Alexander Petrie
- Born: Alexander Gordon Petrie 14 February 1853 Birkenhead, England
- Died: 4 February 1909 (aged 55) Edinburgh, Scotland

Rugby union career
- Position: Forward

Amateur team(s)
- Years: Team / Apps / (Points)
- Royal HSFP

Provincial / State sides
- Years: Team / Apps / (Points)
- 1872-: Edinburgh District
- 1881: East of Scotland District

International career
- Years: Team / Apps / (Points)
- 1873-80: Scotland / 11 / (0)

Refereeing career
- Years: Competition /  / Apps
- 1882: Home Nations

9th President of the Scottish Rugby Union
- In office 1881–1882
- Preceded by: David Watson
- Succeeded by: William Cross

= Alexander Petrie (rugby union) =

Scottish rugby union player (1853–1909)

Alexander Petrie (14 February 1853 – 4 February 1909) was a Scotland international rugby union player who represented Scotland from 1873 to 1880.

==Rugby Union career==

===Amateur career===

Petrie played as a forward for Royal HSFP.

===Provincial career===

Petrie represented Edinburgh District against Glasgow District in the world's first provincial match, the 'inter-city', on 23 November 1872.

Petrie also represented Edinburgh District against Glasgow District in the 5 December 1874 match.

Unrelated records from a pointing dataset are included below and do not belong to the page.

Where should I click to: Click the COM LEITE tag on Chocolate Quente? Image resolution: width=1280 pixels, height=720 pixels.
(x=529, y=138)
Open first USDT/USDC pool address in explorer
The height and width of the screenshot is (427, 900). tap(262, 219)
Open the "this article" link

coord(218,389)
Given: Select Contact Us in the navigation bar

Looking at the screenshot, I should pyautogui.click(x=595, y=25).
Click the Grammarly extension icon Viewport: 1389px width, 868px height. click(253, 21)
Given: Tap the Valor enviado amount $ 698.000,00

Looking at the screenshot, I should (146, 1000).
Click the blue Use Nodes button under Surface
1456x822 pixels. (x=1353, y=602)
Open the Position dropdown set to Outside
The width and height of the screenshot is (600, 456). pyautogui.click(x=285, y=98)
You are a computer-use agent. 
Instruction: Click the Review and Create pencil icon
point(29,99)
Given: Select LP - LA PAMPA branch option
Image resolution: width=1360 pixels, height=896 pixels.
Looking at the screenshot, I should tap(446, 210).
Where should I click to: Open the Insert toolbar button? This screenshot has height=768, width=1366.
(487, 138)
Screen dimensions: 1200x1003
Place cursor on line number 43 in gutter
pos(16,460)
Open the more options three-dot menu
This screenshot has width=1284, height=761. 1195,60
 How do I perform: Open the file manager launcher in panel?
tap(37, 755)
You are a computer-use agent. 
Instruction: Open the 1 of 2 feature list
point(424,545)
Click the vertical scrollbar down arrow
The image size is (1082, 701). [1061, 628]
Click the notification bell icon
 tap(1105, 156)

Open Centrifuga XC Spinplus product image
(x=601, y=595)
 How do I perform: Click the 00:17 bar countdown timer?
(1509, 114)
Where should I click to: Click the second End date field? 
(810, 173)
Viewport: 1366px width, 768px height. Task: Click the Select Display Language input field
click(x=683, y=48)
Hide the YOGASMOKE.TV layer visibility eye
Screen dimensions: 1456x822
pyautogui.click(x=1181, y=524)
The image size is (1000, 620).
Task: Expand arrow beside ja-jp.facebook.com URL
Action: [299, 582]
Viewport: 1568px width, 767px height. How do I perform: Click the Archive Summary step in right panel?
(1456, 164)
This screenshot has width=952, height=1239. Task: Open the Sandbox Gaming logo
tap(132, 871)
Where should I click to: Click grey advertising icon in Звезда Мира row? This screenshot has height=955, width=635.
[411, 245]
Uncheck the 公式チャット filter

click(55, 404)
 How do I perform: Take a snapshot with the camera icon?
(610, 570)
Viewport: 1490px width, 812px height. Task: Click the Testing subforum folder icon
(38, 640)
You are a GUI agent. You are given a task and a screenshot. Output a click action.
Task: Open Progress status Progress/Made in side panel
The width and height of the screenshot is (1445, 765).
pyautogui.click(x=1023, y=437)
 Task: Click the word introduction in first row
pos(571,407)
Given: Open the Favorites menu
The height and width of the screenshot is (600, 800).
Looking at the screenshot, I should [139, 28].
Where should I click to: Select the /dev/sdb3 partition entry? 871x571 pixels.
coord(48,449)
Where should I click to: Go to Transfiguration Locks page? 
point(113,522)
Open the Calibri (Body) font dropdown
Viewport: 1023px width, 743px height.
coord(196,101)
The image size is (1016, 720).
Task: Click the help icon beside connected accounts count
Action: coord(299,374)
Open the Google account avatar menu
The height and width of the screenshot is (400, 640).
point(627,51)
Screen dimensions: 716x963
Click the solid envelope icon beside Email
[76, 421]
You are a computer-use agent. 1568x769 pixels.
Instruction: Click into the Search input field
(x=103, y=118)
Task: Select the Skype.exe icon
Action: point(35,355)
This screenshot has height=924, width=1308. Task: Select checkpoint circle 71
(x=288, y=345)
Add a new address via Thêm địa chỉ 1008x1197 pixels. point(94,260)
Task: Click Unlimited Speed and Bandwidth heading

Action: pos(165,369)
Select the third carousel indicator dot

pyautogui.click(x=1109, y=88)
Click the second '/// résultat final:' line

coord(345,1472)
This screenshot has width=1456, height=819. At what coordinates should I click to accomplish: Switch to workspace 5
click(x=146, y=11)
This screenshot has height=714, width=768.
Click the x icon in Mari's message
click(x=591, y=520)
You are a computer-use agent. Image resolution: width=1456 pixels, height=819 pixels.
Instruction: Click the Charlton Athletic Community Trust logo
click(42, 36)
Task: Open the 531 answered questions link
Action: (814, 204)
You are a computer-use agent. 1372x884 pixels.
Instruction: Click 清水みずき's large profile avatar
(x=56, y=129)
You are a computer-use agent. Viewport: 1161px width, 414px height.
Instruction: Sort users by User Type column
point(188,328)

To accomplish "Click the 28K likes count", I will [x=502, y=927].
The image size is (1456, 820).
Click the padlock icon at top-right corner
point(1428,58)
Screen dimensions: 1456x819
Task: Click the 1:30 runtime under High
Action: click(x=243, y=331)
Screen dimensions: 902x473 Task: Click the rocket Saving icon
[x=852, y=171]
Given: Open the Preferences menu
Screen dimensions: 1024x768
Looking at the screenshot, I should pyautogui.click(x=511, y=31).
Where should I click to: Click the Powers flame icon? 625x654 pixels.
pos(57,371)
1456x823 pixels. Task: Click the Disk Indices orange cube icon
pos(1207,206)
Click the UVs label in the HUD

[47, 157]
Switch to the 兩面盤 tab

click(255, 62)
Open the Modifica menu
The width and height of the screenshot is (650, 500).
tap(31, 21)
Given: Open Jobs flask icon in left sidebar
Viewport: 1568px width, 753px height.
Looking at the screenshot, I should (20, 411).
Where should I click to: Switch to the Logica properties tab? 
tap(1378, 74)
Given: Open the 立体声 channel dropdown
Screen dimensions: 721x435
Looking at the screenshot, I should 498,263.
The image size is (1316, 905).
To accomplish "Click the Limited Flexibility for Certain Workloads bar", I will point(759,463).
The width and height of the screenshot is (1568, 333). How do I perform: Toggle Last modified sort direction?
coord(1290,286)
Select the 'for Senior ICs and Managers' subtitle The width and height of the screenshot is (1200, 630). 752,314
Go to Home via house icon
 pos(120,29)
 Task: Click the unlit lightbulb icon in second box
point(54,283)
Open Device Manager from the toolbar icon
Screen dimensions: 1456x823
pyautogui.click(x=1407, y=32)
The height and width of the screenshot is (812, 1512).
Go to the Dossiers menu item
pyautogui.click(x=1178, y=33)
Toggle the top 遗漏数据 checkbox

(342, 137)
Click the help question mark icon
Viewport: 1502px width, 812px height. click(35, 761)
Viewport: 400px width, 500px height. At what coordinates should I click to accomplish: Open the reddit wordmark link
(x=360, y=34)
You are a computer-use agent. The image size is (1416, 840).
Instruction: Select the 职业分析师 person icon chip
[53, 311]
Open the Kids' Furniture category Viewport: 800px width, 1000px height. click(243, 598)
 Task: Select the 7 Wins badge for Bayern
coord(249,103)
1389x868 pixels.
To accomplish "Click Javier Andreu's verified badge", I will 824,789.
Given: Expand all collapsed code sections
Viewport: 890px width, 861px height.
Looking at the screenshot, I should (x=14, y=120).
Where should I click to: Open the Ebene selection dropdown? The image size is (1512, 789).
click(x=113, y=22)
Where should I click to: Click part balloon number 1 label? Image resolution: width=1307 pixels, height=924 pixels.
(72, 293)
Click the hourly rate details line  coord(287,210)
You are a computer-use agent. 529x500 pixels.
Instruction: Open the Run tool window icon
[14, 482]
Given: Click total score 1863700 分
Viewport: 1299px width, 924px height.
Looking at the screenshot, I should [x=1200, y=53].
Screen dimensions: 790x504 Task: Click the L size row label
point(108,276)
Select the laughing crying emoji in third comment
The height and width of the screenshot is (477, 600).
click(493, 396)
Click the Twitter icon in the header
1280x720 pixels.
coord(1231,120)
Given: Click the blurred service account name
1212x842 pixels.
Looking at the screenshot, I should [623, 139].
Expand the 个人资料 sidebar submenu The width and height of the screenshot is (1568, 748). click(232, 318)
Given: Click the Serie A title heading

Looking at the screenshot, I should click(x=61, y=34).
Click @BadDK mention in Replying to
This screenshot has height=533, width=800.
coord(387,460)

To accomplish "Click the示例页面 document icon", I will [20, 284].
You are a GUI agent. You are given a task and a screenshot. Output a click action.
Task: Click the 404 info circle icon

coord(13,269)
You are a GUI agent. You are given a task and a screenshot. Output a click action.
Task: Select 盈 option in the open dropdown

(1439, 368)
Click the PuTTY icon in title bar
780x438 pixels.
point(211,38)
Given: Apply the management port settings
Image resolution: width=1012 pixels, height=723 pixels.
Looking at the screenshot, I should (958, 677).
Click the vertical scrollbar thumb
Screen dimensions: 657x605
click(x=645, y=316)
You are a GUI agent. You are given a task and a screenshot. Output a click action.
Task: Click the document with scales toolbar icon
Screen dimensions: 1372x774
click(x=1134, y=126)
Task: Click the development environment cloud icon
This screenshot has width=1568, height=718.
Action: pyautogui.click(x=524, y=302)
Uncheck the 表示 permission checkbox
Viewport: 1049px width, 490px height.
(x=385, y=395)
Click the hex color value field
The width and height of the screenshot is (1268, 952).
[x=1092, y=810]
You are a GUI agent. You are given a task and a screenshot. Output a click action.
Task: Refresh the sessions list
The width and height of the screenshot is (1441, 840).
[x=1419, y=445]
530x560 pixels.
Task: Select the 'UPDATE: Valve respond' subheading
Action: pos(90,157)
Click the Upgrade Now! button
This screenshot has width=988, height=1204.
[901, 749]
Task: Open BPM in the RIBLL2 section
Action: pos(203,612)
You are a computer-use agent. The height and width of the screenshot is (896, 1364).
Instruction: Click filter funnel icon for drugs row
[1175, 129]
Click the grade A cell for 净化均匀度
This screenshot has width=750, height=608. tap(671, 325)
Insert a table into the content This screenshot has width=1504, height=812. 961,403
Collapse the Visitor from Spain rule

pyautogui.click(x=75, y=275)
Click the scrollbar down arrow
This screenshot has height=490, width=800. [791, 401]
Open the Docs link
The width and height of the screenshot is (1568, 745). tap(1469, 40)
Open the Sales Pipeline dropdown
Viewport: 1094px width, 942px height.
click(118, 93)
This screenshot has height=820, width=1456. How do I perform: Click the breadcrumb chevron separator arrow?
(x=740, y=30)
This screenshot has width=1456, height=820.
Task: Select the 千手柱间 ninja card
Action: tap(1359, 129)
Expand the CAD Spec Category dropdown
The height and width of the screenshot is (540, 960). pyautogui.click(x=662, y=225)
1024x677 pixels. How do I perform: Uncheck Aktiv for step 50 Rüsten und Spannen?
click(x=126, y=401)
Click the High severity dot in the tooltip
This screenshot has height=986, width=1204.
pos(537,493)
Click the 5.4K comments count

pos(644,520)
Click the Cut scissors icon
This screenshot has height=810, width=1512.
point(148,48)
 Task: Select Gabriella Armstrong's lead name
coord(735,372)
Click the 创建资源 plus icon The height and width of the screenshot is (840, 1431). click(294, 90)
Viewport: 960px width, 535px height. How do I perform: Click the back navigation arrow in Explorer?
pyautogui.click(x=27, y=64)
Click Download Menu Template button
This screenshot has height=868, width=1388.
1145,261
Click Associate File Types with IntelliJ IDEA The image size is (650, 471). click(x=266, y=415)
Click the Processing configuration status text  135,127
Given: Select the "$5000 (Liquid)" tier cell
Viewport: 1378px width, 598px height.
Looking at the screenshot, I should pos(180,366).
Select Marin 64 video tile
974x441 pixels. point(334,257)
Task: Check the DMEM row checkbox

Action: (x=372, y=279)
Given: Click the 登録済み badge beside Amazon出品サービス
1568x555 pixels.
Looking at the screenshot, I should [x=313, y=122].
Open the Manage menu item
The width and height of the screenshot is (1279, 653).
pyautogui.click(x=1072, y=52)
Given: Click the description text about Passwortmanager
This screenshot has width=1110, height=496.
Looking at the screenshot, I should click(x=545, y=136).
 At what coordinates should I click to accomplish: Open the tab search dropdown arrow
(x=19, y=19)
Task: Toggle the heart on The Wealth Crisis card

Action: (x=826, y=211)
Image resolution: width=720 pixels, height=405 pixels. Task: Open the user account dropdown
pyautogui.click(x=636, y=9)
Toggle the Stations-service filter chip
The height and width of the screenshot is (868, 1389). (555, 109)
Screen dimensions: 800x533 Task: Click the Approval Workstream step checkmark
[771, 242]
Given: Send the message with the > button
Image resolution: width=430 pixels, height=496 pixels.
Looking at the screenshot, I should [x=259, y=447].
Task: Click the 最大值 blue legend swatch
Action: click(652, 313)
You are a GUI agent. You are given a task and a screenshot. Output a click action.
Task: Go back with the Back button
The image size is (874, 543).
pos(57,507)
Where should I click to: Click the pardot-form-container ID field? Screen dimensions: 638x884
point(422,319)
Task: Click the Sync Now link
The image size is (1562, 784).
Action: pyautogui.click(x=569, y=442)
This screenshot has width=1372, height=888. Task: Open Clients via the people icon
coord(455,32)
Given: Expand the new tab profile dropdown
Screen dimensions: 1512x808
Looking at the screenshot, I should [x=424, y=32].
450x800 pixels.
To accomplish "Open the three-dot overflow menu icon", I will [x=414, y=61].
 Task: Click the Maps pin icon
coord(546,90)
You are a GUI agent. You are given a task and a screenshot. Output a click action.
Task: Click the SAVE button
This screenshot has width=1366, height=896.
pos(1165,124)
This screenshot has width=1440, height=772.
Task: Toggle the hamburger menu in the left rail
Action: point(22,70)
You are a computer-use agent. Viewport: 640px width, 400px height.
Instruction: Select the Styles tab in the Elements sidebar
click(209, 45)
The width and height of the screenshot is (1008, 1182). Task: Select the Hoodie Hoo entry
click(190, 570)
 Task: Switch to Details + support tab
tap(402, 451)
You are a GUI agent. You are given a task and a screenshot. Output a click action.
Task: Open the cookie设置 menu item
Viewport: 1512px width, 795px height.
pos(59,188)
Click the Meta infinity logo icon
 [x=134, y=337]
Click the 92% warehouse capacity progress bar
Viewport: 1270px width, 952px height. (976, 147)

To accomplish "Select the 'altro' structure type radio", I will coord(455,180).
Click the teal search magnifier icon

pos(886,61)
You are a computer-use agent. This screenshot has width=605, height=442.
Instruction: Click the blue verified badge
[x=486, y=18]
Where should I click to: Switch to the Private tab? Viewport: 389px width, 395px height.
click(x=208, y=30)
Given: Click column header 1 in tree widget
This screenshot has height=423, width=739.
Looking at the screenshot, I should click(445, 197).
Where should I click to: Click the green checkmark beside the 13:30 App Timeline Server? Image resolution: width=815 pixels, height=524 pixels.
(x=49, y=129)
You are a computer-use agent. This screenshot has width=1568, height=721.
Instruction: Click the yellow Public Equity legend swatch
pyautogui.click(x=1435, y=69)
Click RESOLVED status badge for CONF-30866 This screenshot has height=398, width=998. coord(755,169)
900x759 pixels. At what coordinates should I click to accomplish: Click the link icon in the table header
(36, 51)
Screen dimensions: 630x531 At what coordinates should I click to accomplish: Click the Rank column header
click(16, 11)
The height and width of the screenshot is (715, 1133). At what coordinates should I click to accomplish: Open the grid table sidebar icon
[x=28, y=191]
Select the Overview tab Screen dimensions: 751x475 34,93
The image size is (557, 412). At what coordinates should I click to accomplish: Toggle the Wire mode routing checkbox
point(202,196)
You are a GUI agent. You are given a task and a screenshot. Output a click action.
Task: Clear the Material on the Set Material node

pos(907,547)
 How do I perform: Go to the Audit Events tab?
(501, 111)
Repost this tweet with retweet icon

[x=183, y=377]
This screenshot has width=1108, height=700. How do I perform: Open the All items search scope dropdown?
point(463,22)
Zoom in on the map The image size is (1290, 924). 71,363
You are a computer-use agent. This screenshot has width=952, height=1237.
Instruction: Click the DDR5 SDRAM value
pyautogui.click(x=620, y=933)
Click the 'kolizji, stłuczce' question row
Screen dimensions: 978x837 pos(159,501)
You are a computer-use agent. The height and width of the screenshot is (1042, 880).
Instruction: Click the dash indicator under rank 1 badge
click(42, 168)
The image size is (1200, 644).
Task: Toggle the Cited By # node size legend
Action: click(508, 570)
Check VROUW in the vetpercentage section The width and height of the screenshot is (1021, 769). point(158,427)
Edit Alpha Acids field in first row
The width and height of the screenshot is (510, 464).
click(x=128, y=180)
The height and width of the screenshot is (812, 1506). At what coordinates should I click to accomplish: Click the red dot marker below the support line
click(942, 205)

===International career===

Petrie's international debut was the home match on 3 March 1873 at Glasgow. He turned out for Scotland a total of 11 times, his last match on 28 February 1880.

===Referee career===

After playing, Petrie took up refereeing rugby union matches. He refereed an international in 1882. He also became President of the Scottish Rugby Union.